FILE PHOTO: Britain’s Catherine, Duchess of Cambridge reacts at Island Leisure Amusement Arcade during her visit to Barry Island, South Wales, as local businesses reopen amid the coronavirus disease (COVID-19) outbreak, Britain August 5, 2020. Ben Birchall/Pool via REUTERS
LONDON (Reuters) – Britain’s Kate Middleton, the Duchess of Cambridge, has helped choose 100 final images from more than 31,000 submissions made to Hold Still, a photography project she launched in May to capture a snapshot of the nation in coronavirus lockdown.
The community project organised by the National Portrait Gallery invited people of all ages from across Britain to submit a photographic portrait they had taken during the COVID-19 lockdown that started in March.
Carried out over a six-week period, the initiative aimed to document the spirit and mood of the country during the lockdown.
The 100 images chosen by Kate and a panel of judges will feature in a digital exhibition launching on Sept. 14.

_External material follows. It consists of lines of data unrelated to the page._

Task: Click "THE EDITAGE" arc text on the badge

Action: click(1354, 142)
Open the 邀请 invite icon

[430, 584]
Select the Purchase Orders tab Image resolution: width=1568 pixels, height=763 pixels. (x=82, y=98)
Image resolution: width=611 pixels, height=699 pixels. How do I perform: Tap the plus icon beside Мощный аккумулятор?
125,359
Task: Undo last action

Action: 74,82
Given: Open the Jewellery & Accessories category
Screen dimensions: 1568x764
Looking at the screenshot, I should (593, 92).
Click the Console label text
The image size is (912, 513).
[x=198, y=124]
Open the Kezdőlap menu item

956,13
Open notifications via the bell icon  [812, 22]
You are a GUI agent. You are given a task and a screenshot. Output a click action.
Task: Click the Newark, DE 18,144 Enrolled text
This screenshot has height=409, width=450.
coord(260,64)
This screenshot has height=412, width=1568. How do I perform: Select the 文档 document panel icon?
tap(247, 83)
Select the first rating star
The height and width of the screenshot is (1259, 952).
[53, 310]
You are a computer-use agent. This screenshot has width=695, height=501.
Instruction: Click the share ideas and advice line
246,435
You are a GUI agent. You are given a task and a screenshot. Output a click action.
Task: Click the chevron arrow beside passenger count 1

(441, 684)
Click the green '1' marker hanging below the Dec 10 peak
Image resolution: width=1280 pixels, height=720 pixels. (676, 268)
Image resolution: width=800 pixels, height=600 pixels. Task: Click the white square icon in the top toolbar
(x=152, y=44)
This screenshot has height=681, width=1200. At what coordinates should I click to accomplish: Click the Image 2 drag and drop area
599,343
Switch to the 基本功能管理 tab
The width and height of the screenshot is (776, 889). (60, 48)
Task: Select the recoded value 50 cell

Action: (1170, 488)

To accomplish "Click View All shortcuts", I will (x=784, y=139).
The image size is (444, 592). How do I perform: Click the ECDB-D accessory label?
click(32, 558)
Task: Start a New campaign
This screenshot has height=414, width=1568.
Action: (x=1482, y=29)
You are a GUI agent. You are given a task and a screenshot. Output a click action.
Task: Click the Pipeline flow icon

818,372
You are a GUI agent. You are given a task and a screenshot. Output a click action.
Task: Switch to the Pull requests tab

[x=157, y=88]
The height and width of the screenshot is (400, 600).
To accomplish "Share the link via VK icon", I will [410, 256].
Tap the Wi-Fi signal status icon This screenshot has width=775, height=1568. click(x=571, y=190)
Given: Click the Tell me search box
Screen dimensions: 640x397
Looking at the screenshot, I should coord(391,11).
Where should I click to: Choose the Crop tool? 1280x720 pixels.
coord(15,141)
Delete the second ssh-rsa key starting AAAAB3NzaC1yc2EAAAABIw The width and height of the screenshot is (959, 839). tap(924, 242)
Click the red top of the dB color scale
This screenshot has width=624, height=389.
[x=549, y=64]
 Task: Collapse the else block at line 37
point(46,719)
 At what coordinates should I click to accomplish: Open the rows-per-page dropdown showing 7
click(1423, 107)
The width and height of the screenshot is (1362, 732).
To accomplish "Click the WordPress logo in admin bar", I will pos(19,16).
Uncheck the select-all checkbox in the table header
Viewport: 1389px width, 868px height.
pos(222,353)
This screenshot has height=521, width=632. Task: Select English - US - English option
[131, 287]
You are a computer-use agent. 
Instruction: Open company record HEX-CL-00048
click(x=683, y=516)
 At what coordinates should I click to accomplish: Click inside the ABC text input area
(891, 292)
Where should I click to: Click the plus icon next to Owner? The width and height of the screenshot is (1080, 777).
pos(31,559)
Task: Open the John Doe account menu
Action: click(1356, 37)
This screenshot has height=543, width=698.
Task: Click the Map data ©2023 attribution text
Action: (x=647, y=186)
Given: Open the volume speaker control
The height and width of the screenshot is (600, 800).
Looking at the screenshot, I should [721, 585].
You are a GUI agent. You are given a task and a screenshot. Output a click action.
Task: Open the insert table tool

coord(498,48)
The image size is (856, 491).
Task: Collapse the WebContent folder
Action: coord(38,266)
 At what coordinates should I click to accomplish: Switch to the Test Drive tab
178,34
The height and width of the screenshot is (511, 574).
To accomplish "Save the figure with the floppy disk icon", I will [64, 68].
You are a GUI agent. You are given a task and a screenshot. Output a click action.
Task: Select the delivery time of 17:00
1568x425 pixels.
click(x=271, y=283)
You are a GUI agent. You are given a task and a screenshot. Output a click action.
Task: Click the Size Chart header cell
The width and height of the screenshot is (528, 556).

Focused on three main themes: Helpers and Heroes, Your New Normal and Acts of Kindness, some of the photographs will also go on show in towns and cities across Britain later in the year.
The panel assessed the images on the emotions and experiences they convey rather than on their photographic quality or technical expertise.
“I’ve been so overwhelmed by the public’s response to Hold Still, the quality of the images has been extraordinary, and the poignancy and the stories behind the images have been equally as moving as well,” said Kate, wife of Prince William and a keen photographer herself.